_Extrait du document:_
%%
Pour Guillaume Cairou, président de la Chambre de commerce et d’industrie des Yvelines et du Club des entrepreneurs, il est plus que temps pour notre pays de se réconcilier avec le capitalisme et sa plus belle création : l’entrepreneuriat. Il appelle les acteurs économiques, des salariés à l’État en passant par les syndicats, à tous devenir entrepreneurs.
Il ne sera pas contesté que la France entretient des rapports compliqués avec ses entreprises. Dans une nation qui s’est construite par et avec l’État centralisateur, la liberté d’entreprendre et l’initiative privée ne connaissent pas chez nous le culte auquel elles ont droit dans les pays anglo-saxons. Et si nous changions de focale à l’avenir ? A l’heure où nous parlons d’un meilleur “partage de la valeur”, j’appelle tous les acteurs économiques, qu’ils soient salariés, syndicats ou pouvoirs publics, au partage des valeurs de l’entrepreneuriat.
Si la “grande démission” qui nous avait été promise ne s’est finalement pas réalisée, il reste que des milliers de salariés envisagent encore aujourd’hui d’évoluer professionnellement. Je les appelle alors à devenir “intrapreneurs”, entrepreneurs pour le compte de leur employeur, afin de participer pleinement à la création de valeur ajoutée et à la définition-même des objectifs de l’entreprise. J’invite dans le même temps les chefs d’entreprise à permettre à leurs employés de devenir intrapreneurs, pour moderniser le management de leurs équipes et accélérer l’innovation en amendant les liens de subordination.
Non à la “grande démission”, oui à la “grande refondation”
%%
_Jeu de données:_
%%
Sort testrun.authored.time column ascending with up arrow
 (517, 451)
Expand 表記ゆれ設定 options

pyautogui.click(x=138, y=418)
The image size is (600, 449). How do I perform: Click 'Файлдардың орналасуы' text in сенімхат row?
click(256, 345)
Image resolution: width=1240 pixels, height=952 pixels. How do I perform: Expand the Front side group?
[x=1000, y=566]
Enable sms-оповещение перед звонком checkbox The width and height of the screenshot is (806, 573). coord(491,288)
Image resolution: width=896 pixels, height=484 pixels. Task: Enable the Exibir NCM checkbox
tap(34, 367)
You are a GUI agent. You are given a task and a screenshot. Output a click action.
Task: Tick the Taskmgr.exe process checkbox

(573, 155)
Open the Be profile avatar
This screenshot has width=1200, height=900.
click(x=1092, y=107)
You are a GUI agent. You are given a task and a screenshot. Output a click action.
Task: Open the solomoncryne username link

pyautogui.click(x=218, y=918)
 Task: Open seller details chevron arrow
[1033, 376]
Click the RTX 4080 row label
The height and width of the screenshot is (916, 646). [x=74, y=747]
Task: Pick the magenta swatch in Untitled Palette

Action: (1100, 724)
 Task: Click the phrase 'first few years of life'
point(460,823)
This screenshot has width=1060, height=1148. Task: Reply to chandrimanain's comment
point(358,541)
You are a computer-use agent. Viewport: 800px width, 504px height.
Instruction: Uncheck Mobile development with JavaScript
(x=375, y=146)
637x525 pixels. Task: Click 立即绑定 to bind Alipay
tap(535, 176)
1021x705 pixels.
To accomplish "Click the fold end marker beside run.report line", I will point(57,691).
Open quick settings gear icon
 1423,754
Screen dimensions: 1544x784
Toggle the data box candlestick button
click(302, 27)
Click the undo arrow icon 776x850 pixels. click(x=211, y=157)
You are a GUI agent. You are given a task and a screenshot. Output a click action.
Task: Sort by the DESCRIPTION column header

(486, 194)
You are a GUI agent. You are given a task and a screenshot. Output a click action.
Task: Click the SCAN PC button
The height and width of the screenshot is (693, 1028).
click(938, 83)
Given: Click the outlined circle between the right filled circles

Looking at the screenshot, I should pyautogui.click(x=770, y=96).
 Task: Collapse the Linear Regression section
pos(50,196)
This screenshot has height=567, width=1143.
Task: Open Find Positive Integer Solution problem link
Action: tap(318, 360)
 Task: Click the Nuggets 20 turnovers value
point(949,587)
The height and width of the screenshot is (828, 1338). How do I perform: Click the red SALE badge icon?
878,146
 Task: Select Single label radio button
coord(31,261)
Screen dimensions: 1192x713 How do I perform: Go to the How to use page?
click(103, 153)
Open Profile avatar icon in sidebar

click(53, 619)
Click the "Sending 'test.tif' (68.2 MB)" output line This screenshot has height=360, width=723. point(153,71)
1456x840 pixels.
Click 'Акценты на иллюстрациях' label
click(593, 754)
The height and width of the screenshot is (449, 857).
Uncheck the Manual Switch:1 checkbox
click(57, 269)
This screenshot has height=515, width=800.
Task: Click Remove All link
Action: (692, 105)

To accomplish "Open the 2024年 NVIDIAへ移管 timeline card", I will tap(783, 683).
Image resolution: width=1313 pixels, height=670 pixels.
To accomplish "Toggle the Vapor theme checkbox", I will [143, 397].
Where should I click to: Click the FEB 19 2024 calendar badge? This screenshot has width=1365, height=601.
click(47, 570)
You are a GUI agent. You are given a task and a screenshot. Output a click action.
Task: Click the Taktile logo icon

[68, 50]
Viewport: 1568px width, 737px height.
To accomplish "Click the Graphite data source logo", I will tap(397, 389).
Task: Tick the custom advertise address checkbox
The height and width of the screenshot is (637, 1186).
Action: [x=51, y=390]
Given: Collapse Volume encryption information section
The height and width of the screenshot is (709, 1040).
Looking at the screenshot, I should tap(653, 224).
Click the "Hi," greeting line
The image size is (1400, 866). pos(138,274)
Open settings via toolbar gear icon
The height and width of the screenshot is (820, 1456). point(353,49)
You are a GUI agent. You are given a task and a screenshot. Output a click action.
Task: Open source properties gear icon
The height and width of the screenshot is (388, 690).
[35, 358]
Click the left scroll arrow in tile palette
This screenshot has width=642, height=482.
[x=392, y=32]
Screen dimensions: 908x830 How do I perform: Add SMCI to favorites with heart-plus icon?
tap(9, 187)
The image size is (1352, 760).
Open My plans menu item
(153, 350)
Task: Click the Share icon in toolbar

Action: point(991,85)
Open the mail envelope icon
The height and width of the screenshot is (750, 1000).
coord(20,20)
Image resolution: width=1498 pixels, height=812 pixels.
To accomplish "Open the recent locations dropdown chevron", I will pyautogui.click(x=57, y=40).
%%
_Travail demandé:_
1/ Restituez sans modification le passage de l'extrait sur l'entrepreneuriat qui va de « Pour Guillaume Cairou, président » à « tous devenir entrepreneurs. ».
2/ Ressaisissez à l'identique les lignes des entrées, de la ligne contenant « Task: Open seller details chevron arrow » à la ligne contenant « Action: (1100, 724) », ces deux lignes incluses.

_Réponses rédigées:_
1/
Pour Guillaume Cairou, président de la Chambre de commerce et d’industrie des Yvelines et du Club des entrepreneurs, il est plus que temps pour notre pays de se réconcilier avec le capitalisme et sa plus belle création : l’entrepreneuriat. Il appelle les acteurs économiques, des salariés à l’État en passant par les syndicats, à tous devenir entrepreneurs.

2/
 Task: Open seller details chevron arrow
[1033, 376]
Click the RTX 4080 row label
The height and width of the screenshot is (916, 646). [x=74, y=747]
Task: Pick the magenta swatch in Untitled Palette

Action: (1100, 724)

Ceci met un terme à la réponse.